→ Verilen metin:

-*-*-

Halbuki, o dâvetçi'nin öyle Mekke müşriklerinin nice uluları gibi malı-mülkü, maddî gücü yoktu; hattâ, yıllardır, amcası Ebû Tâlib'in himayesinde, bir yetim ve öksüz olarak büyümüş birisiydi.. Şimdi ise, yaptığı çağrı, evlerin içinde, aile ferdleri arasında bile tartışmalara yol açmaya başlamıştı.
*
Müşriklerin temsilcileri, amca Ebu Tâlib'e gittiler ve 'Senin bu yeğenin var ya.. Bizde huzur bırakmadı.. Evlerimizin içinde bile tartışır olduk.. Böyle bir âdetimiz yoktu halbuki.. Ne istiyorsa verelim, hattâ başımıza 'Melik/ yönetici' yapalım; tek şartımız, 'ilâh'larımıza dokunmasın! Yoksa, bunun sonu kötü olur..' derler..
Amca Ebû Tâlib, 'yeğen'ine bu itirazları bildirir, ama, O, bu çağrısından geri döneceği tek adımının bile olmadığı cevabını verir.
Çağrı, toplumun her kesimine derinden derine işlemektedir.
Cebheler ve saflar iyice belirir..
İlâhî davetçi, Taif'e gider, orada da tekrarlar sözlerini ve taşa tutulur, kan-revân içinde kalır.. Ama, o 'câhil' güruhuna, rahmet nazarıyla bakar ve 'Onlar bilmiyorlar..' der..
10 yıl süren bir derinden derine mücadeleden sonra, artık, siper değiştirmek zamanı gelmiştir..
Onun mesajını çevre diyarlardan duyan niceleri gibi, (sonraları, Medine adını alacak olan) Yesrib'den de bazı gruplar gelir. Mekke dışında 'Aqabe' denilen bir mıntıkada, iki kez görüşmeler ve bu ilâhî davetçi'nin Medine'ye gelmesi halinde, onu kendilerini, evlâd-u iyâllerini nasıl korurlarsa öyle koruyacaklarına dair söz verirler ve biatleşmeler olur.

-*-*-

→ Yapılacak iş: Yukarıdaki Mekke'deki davetle ilgili metinden "Cebheler ve saflar" ifadesinden "ve 'Onlar bilmiyorlar..' der.." ifadesine kadar olan bölümü aynen yazıya geçirin.

-*-*-

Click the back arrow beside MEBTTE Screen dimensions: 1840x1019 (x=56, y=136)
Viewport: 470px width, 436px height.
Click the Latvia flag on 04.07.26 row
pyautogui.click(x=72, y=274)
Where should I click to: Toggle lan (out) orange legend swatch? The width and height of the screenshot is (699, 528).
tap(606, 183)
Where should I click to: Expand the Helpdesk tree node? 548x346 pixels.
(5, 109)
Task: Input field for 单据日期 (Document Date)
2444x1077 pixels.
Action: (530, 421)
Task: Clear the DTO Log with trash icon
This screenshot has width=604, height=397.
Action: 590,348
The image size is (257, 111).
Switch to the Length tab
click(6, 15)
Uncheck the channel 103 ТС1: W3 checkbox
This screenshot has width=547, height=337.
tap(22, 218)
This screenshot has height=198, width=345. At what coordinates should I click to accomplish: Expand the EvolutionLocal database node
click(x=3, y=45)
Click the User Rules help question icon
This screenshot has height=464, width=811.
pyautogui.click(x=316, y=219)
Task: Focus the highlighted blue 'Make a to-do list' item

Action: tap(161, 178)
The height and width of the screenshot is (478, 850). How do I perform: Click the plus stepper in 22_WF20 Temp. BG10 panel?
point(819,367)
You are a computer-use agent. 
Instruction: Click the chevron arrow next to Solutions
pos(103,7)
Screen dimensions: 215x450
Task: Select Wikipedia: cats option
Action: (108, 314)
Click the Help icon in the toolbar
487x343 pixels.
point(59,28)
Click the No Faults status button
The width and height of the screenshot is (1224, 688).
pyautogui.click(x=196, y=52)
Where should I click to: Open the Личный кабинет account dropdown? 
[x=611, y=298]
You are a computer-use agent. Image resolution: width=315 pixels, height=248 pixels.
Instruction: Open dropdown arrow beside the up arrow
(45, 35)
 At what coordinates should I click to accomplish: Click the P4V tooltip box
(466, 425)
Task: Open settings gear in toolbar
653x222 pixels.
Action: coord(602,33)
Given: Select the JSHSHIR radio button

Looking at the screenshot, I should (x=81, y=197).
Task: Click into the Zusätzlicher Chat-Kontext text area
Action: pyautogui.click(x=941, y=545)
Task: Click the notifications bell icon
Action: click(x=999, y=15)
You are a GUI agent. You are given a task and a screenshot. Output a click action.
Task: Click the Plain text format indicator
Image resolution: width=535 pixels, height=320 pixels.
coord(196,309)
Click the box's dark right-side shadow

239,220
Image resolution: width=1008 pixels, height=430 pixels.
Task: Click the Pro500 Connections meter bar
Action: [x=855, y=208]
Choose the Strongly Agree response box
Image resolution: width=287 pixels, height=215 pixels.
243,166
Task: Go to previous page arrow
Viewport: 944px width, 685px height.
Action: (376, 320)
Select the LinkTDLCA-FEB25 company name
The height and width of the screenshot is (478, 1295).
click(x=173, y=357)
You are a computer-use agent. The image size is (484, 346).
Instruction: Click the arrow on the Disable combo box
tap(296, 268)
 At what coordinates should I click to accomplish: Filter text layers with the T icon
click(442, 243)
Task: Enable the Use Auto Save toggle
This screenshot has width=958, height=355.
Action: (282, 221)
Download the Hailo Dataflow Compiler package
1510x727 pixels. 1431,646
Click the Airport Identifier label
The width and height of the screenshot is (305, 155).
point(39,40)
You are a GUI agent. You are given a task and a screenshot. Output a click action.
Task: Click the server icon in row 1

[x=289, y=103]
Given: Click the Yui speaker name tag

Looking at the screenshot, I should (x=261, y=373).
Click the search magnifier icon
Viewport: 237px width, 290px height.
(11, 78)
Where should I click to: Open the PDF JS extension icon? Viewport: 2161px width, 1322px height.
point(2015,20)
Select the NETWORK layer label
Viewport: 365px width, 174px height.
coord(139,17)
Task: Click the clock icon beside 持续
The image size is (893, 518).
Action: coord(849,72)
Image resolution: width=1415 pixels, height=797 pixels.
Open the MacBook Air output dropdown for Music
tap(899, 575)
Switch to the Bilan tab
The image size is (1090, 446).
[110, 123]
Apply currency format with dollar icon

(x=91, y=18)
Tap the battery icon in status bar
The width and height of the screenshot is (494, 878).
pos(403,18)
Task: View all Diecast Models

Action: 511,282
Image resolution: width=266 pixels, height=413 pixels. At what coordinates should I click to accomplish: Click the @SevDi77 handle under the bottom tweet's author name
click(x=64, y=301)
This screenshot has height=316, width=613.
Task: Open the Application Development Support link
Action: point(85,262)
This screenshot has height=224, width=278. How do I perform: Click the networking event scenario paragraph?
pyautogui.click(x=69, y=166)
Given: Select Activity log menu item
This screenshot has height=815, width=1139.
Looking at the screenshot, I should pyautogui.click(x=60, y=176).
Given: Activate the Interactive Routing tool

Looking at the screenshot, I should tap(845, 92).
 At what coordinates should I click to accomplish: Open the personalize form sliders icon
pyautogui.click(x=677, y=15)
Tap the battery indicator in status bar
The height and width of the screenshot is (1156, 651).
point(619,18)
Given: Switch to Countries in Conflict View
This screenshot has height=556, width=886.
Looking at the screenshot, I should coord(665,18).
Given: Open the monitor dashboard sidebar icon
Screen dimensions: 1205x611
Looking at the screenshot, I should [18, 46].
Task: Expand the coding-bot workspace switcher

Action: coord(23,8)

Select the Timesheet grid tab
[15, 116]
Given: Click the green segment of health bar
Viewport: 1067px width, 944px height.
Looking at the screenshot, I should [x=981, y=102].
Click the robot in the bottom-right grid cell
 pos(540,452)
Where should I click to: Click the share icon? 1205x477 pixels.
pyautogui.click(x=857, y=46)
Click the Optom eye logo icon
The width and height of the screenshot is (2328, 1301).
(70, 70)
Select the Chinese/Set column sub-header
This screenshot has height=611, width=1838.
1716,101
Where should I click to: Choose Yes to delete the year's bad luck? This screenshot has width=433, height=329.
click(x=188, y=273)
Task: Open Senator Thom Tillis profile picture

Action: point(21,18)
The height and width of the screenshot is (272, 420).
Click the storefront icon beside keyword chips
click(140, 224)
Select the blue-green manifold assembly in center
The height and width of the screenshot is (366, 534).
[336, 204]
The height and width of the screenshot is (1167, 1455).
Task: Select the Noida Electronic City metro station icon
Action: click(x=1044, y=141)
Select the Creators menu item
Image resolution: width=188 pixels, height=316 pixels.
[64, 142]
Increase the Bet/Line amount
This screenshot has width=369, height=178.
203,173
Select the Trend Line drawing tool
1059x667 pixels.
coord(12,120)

-*-*-

→ Cevap:
Cebheler ve saflar iyice belirir..
İlâhî davetçi, Taif'e gider, orada da tekrarlar sözlerini ve taşa tutulur, kan-revân içinde kalır.. Ama, o 'câhil' güruhuna, rahmet nazarıyla bakar ve 'Onlar bilmiyorlar..' der..